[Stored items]
▶
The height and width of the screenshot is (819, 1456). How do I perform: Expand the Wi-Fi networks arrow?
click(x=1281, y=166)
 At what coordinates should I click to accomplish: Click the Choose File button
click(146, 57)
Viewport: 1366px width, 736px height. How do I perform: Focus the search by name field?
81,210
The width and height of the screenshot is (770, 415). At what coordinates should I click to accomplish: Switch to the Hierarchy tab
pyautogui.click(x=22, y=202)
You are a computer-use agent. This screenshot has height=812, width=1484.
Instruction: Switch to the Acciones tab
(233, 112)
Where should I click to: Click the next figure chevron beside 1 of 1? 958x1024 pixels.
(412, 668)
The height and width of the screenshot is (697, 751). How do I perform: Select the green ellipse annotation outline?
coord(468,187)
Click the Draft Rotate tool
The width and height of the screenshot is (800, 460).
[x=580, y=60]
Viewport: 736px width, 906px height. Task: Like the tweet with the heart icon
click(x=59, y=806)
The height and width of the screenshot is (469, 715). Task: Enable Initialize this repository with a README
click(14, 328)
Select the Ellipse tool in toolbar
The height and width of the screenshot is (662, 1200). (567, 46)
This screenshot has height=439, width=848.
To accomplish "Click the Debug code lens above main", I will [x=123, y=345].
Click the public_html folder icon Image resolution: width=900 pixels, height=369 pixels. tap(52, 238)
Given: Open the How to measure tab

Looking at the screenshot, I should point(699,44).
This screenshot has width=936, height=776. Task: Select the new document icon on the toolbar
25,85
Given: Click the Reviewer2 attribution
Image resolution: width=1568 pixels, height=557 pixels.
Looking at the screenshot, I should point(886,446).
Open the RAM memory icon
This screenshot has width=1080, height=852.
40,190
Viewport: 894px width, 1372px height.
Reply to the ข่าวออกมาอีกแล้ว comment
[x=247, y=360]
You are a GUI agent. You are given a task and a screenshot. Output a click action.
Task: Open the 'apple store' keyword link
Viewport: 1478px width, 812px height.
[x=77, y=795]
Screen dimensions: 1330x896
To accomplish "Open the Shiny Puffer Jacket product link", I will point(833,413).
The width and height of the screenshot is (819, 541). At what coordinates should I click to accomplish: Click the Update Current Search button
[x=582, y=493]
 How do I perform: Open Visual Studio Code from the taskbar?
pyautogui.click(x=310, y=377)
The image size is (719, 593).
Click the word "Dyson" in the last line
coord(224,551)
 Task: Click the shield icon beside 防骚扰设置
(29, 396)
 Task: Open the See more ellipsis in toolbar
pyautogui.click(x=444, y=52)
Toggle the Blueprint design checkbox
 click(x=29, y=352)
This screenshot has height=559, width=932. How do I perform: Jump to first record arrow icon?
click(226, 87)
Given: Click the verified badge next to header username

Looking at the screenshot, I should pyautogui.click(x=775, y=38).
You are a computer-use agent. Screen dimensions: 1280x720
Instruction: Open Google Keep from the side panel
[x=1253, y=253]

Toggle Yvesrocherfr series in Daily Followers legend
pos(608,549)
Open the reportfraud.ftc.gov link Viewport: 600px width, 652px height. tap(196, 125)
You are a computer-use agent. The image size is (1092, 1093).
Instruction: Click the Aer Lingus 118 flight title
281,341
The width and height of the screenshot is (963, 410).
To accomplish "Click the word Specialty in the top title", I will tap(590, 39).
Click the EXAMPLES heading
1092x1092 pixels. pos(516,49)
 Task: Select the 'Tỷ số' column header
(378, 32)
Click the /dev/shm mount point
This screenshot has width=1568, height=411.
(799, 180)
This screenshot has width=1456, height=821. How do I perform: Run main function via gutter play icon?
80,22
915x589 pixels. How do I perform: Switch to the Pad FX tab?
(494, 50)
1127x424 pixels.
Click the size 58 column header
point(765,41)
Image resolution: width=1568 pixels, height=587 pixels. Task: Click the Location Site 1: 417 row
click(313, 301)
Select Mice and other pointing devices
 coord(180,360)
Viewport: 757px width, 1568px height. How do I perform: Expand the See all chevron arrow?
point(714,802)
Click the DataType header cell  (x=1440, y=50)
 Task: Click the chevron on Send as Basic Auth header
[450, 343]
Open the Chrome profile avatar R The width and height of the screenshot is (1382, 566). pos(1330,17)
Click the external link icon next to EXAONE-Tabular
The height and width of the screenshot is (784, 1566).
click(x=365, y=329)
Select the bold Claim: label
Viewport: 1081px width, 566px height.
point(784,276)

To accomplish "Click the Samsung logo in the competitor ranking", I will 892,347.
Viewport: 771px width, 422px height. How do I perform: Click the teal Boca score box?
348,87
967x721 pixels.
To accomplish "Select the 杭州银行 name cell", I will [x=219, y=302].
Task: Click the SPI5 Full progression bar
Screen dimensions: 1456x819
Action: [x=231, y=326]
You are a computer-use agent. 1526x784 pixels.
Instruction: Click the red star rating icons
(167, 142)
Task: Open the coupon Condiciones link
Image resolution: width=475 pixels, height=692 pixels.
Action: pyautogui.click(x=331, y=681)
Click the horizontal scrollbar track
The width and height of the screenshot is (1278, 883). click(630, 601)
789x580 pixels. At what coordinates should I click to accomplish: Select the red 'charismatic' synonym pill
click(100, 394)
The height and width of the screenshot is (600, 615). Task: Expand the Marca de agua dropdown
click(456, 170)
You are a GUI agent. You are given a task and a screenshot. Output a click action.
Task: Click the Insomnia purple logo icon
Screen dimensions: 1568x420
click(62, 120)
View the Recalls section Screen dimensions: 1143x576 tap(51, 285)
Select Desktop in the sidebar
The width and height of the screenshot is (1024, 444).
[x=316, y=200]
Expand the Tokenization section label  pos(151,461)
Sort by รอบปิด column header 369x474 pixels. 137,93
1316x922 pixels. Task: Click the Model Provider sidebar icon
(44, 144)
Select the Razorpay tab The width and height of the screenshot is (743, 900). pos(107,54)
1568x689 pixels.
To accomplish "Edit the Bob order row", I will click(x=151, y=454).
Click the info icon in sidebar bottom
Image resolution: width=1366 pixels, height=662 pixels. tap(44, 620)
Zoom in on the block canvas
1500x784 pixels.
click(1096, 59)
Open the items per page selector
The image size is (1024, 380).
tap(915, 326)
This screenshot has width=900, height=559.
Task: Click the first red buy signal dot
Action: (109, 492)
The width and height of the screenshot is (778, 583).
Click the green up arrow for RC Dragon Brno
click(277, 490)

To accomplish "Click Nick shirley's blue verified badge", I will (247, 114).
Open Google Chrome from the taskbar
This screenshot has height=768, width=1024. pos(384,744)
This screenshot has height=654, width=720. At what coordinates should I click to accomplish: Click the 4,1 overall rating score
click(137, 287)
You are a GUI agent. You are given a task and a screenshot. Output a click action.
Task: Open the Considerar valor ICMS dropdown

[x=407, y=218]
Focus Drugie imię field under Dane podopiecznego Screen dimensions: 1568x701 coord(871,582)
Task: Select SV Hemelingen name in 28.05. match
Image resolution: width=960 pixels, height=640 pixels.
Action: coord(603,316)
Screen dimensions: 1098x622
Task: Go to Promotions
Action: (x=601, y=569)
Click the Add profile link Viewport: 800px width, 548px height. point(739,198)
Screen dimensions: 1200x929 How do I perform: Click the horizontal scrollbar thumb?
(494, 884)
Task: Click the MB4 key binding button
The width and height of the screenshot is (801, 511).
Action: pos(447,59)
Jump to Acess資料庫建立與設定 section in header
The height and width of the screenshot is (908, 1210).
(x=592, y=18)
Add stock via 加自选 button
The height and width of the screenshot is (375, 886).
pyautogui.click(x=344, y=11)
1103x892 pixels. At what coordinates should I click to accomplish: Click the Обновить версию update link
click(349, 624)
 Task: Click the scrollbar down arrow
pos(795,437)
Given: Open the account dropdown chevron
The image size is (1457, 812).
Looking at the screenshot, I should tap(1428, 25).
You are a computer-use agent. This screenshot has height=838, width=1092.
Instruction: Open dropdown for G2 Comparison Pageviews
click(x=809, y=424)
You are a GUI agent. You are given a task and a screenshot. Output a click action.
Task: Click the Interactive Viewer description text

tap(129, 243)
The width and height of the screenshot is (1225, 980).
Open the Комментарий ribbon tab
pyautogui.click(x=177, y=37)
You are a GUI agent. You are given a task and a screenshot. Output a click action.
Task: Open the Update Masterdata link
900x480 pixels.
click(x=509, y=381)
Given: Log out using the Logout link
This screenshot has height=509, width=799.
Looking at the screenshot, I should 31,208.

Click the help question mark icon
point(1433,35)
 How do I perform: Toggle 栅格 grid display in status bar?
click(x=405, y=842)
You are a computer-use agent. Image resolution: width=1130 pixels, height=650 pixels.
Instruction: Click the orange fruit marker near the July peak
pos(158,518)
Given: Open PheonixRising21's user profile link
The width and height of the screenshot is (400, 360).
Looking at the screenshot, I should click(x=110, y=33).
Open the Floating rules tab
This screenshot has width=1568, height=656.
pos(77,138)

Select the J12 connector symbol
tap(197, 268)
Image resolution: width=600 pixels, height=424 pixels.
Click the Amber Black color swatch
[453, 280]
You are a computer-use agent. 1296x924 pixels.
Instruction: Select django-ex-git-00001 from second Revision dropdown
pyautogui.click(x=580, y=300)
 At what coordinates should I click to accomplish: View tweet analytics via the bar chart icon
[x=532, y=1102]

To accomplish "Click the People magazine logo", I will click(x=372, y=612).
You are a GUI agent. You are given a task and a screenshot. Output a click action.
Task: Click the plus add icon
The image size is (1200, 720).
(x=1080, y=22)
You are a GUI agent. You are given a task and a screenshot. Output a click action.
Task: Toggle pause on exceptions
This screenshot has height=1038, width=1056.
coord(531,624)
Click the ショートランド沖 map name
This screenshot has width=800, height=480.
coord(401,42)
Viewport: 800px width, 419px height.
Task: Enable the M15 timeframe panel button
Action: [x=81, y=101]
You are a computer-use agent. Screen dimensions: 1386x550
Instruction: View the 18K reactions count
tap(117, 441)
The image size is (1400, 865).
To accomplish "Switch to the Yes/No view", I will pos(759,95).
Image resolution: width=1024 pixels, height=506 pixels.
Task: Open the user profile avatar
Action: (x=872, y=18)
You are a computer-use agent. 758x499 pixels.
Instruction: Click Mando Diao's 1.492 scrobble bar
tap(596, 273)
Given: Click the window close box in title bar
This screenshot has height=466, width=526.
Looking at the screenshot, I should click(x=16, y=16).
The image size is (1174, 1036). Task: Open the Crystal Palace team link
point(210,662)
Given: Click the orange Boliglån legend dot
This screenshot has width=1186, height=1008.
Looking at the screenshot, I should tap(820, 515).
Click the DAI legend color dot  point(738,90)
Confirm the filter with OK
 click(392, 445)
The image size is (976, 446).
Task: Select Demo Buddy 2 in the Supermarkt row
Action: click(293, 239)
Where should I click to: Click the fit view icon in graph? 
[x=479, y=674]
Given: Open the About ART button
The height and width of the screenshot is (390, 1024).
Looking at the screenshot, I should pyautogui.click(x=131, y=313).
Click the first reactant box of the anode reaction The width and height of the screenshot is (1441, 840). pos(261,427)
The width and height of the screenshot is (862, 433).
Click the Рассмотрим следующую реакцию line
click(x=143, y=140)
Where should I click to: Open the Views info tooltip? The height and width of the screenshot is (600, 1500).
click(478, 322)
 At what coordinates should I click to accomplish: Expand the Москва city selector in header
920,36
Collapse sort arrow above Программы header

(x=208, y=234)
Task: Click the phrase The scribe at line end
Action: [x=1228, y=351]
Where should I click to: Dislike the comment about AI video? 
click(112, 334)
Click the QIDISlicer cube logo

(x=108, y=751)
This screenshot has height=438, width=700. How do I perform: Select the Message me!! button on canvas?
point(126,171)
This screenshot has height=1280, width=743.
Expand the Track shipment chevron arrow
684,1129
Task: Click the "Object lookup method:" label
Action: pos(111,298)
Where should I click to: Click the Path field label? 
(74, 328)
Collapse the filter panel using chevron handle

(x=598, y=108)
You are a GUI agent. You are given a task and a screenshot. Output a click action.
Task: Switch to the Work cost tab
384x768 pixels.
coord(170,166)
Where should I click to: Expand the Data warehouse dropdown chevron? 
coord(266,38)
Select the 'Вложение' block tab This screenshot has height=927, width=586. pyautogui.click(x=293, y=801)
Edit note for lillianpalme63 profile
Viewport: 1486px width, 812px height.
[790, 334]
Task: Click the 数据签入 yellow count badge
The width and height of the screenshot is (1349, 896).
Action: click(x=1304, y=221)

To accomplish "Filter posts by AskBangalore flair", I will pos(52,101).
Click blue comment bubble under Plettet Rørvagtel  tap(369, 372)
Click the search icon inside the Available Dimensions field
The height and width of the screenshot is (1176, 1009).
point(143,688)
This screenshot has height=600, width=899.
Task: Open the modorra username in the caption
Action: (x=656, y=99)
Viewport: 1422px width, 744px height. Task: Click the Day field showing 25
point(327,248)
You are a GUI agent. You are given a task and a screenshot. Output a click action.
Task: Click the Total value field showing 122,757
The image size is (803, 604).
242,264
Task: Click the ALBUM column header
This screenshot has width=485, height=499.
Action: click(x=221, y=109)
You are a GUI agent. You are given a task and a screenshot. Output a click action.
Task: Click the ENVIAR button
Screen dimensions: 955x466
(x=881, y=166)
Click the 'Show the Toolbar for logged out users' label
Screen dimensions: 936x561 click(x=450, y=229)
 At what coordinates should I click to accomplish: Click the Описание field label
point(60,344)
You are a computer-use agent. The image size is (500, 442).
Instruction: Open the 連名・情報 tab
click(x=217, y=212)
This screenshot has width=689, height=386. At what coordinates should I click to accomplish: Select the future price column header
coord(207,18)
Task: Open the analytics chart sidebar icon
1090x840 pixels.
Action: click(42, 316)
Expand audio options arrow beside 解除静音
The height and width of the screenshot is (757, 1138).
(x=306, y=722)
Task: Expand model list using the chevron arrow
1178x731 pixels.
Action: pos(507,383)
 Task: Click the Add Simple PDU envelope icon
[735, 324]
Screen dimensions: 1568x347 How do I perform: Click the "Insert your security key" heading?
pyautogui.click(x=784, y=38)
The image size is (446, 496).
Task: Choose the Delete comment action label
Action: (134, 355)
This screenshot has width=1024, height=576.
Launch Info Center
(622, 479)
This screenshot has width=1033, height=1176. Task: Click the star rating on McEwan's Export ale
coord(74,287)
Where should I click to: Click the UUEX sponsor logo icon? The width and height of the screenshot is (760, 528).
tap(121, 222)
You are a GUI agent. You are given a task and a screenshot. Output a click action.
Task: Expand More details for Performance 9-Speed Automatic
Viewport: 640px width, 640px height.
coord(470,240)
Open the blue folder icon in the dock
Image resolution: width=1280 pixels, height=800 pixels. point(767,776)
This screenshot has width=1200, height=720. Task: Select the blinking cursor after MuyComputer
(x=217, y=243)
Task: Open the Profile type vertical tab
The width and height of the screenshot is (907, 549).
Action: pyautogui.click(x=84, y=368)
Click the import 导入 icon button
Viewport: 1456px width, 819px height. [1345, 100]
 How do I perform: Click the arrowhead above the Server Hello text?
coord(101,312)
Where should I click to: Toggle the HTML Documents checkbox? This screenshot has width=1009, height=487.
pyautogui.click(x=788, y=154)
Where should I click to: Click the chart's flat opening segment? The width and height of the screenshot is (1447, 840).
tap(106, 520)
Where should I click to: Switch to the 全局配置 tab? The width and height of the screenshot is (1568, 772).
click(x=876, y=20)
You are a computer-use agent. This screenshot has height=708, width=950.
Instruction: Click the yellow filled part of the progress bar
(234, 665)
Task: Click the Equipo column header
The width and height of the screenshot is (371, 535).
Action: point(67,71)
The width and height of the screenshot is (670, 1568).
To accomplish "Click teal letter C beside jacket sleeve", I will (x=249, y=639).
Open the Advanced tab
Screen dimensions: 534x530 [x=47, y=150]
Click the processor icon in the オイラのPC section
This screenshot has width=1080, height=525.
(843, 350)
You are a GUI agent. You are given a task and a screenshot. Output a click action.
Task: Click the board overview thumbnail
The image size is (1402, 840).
◀
Search term "cell": return each line of the data that contains it.

**Answer to the exercise**
Click the DataType header cell  (x=1440, y=50)
To accomplish "Select the 杭州银行 name cell", I will [x=219, y=302].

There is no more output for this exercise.